_DATASET ENTRIES:_
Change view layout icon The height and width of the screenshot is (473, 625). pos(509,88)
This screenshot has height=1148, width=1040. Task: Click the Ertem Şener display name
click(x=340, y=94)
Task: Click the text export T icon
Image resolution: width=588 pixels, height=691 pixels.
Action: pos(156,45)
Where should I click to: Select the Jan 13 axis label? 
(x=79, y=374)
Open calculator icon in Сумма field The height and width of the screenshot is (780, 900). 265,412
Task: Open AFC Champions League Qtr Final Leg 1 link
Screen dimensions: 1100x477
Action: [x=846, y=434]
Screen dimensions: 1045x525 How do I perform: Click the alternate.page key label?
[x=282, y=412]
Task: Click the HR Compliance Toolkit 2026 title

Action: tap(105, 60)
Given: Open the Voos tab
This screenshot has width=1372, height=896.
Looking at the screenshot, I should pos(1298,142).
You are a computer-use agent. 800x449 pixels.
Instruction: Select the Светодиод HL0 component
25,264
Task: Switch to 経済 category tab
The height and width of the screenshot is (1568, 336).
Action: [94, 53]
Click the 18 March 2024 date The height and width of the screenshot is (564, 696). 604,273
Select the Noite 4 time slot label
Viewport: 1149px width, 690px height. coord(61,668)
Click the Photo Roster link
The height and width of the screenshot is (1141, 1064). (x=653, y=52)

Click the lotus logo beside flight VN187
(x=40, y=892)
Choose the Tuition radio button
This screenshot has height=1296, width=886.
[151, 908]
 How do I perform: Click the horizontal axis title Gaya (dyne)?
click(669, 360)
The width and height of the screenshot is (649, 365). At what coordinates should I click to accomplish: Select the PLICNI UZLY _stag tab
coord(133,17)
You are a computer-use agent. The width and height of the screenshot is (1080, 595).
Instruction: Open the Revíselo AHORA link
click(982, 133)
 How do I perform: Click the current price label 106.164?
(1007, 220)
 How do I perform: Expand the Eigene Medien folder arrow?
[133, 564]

_WORK INSTRUCTIONS:_ Exactly how many lines of the listing above contain the string "icon"? Give no more than the number.

_TASK RESULT:_ 3